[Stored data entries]
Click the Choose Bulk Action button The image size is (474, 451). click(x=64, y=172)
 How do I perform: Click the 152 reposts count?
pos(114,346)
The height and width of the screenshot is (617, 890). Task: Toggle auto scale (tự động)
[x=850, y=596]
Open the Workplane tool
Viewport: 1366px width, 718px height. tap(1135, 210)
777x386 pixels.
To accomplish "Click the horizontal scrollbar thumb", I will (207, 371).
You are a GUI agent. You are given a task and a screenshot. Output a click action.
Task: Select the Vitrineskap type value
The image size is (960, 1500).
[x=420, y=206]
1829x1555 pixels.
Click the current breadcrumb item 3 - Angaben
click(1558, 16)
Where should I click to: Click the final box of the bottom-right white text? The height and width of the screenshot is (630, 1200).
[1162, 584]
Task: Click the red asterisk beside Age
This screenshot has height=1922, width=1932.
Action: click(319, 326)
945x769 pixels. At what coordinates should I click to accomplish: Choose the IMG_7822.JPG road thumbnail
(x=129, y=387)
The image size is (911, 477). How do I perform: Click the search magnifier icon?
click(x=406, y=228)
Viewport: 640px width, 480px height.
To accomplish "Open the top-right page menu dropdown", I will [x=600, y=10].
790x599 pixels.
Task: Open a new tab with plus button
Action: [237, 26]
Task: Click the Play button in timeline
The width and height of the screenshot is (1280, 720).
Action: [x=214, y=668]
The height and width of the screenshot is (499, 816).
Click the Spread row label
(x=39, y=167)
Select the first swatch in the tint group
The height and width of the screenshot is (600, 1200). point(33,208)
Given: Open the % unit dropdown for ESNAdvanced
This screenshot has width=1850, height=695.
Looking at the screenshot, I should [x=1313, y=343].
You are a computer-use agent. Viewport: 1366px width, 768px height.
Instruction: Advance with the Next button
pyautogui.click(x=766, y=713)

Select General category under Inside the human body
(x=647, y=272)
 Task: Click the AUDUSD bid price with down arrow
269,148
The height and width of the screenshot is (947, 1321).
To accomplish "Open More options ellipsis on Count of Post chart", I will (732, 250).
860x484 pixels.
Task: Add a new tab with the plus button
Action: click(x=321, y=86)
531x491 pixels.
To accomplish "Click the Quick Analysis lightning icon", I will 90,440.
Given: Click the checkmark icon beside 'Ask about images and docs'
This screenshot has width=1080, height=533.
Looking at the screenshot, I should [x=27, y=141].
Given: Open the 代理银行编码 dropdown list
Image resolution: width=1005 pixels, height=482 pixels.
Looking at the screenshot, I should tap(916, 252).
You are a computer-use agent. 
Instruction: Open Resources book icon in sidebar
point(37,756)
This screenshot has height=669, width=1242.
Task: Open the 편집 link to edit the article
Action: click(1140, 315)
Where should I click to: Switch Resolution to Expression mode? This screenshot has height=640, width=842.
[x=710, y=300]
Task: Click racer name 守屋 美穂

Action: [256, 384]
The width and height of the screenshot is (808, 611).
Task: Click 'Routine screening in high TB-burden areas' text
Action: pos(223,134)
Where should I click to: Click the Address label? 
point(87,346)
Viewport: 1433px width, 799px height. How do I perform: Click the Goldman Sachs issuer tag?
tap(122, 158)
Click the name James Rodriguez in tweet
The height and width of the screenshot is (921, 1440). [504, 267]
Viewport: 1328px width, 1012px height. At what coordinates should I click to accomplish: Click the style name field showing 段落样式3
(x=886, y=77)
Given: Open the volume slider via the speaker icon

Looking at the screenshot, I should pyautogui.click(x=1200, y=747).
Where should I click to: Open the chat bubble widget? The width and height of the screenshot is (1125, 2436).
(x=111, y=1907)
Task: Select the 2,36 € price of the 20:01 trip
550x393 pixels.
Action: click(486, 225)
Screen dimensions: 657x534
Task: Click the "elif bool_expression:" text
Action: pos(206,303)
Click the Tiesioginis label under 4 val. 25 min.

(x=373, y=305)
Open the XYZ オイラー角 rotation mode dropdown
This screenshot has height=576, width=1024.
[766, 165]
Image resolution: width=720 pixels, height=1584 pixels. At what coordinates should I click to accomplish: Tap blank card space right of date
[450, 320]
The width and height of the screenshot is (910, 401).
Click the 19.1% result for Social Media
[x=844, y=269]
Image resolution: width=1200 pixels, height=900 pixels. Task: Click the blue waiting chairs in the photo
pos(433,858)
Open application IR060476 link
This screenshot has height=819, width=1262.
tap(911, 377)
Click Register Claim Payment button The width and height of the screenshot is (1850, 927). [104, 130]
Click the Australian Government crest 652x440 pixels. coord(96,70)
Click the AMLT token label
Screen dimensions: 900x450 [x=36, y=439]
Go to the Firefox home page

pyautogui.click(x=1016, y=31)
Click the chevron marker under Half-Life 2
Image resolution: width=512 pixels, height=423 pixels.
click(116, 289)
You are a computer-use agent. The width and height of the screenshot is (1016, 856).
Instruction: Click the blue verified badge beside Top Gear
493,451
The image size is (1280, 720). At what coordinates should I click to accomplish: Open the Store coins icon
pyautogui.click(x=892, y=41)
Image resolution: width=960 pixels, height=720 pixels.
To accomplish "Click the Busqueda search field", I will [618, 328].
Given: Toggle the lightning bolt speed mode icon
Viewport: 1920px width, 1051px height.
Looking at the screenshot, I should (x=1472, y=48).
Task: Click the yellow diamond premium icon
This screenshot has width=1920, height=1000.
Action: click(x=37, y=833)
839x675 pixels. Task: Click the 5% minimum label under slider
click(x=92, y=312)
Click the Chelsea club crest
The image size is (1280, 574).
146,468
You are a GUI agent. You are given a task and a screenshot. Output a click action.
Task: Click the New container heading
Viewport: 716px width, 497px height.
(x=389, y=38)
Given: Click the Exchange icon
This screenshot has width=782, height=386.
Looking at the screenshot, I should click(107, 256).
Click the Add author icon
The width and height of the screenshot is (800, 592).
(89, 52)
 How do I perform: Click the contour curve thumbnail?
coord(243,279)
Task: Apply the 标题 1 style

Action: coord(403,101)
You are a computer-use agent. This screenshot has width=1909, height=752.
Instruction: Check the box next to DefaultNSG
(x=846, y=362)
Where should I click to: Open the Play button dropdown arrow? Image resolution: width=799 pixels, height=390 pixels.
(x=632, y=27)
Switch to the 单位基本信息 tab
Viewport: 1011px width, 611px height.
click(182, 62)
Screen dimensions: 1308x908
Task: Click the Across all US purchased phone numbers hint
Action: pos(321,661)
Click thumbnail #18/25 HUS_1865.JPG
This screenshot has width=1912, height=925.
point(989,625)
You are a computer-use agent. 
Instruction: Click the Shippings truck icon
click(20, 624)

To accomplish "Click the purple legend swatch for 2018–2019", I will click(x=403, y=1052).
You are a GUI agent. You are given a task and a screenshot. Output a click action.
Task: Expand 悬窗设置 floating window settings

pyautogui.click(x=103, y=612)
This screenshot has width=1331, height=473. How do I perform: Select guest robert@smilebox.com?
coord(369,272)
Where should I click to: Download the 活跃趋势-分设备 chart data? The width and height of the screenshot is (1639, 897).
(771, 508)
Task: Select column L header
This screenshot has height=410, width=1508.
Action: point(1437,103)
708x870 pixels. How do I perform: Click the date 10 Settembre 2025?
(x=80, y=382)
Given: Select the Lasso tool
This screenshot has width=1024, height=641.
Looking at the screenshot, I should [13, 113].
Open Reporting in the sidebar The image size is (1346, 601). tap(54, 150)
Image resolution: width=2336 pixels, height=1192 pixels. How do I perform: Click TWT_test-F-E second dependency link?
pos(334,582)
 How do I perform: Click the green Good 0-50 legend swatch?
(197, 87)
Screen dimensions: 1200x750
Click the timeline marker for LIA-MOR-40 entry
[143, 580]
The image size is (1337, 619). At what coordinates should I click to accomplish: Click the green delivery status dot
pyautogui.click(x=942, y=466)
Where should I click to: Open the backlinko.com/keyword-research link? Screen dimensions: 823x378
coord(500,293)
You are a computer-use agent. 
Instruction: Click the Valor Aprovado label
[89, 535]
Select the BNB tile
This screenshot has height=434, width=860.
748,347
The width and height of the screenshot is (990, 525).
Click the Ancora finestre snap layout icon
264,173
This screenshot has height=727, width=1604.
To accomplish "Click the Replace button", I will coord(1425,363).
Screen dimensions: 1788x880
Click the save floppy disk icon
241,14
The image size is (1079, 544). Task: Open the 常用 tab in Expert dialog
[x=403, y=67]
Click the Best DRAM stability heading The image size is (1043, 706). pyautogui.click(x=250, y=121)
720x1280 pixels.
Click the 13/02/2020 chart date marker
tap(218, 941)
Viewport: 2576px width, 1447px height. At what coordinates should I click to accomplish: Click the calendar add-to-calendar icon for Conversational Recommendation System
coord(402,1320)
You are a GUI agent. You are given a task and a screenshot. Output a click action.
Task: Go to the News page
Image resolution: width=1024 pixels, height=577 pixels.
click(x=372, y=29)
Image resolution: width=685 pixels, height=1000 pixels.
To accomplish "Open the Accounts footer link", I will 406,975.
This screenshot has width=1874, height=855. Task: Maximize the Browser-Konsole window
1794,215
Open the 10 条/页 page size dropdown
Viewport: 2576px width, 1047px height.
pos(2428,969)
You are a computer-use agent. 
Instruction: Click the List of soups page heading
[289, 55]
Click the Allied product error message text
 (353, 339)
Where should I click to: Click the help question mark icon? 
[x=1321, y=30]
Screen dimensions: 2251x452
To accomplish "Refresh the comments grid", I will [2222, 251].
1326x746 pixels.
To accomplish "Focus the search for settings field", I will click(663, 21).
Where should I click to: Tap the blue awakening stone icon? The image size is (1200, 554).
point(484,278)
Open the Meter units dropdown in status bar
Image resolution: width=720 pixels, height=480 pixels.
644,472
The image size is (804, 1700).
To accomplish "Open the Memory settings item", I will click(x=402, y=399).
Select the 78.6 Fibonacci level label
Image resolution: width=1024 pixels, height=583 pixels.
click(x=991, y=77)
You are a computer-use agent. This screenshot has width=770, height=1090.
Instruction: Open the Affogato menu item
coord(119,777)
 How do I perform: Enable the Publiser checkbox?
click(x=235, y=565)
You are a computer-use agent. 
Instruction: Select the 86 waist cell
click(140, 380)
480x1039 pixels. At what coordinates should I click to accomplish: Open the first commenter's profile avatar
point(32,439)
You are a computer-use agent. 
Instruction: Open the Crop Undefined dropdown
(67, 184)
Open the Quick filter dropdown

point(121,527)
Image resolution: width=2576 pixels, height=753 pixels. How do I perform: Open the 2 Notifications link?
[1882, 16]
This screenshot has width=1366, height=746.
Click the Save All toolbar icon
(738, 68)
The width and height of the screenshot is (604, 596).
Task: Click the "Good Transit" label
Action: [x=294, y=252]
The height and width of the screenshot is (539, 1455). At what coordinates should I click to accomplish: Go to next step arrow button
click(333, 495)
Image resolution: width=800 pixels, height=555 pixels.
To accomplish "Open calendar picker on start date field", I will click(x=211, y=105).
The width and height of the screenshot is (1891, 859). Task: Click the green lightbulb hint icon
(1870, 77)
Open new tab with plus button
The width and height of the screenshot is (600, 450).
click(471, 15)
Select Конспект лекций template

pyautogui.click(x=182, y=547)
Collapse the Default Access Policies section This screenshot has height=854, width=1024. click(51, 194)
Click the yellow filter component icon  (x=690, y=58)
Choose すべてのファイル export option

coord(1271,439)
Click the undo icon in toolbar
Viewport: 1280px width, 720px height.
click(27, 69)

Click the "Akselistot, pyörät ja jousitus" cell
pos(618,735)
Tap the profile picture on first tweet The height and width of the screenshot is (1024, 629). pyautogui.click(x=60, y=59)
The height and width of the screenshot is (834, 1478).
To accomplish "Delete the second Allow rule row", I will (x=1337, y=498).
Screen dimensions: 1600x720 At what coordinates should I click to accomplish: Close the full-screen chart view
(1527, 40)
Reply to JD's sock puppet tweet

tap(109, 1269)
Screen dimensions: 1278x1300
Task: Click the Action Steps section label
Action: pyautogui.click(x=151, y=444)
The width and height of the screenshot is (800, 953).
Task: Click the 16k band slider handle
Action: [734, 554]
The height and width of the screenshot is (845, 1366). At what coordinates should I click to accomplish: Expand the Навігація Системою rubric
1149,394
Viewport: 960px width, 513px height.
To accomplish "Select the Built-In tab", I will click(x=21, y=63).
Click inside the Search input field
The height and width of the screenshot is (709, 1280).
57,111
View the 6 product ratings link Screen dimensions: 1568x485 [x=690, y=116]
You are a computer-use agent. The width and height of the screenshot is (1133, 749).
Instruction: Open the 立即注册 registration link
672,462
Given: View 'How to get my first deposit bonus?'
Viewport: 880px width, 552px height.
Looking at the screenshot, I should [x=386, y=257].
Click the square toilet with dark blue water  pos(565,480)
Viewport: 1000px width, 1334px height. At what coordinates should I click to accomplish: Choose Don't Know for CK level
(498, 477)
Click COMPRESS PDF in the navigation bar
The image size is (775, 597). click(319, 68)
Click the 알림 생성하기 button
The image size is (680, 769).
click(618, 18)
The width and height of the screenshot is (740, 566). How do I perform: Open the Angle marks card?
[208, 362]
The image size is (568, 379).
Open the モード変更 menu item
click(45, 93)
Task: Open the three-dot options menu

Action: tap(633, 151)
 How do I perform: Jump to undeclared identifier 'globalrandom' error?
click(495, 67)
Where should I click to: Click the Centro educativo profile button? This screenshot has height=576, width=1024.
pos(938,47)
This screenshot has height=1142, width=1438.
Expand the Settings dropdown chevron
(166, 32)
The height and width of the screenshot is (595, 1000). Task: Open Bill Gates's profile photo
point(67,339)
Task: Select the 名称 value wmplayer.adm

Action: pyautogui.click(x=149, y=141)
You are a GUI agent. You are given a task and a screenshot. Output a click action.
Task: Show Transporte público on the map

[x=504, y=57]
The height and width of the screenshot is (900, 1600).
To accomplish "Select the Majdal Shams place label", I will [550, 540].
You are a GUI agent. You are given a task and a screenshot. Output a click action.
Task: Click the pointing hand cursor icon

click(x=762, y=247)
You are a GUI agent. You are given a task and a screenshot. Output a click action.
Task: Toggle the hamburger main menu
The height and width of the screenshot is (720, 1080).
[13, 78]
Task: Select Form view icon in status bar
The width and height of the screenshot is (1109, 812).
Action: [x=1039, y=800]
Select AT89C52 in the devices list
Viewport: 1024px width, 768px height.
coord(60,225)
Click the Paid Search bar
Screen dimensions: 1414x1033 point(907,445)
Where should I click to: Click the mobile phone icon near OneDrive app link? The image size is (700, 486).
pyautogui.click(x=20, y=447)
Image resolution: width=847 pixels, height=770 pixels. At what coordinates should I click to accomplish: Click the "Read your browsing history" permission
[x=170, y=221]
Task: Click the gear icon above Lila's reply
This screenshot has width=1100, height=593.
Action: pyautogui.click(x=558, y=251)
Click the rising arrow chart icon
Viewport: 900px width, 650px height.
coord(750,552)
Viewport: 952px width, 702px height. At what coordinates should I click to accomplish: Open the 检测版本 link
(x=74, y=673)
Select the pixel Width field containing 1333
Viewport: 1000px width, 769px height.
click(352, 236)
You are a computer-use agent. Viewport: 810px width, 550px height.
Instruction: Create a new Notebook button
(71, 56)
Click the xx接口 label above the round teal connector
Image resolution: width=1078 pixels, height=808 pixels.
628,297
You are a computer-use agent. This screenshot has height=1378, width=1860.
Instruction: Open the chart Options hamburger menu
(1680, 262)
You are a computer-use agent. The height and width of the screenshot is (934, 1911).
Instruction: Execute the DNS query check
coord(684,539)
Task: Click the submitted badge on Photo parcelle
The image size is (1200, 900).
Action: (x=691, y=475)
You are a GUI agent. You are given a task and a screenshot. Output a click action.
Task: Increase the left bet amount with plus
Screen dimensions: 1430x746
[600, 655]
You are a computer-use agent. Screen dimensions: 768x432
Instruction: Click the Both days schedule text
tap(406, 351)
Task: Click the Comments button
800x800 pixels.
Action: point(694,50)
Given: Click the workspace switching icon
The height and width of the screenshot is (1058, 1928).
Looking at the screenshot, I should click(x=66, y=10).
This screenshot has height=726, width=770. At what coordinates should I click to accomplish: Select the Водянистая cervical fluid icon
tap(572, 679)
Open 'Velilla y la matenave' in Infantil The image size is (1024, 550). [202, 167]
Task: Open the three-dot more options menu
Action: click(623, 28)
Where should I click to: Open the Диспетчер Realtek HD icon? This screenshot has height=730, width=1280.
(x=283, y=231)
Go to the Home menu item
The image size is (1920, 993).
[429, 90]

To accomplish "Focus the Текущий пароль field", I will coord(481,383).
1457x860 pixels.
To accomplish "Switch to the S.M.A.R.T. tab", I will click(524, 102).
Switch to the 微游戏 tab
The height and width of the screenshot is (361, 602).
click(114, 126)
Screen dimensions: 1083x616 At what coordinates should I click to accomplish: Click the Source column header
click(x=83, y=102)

▸ **The task**: Tally each line in the data that holds the word "above"; write only the total.

▸ **Output for this exercise**: 2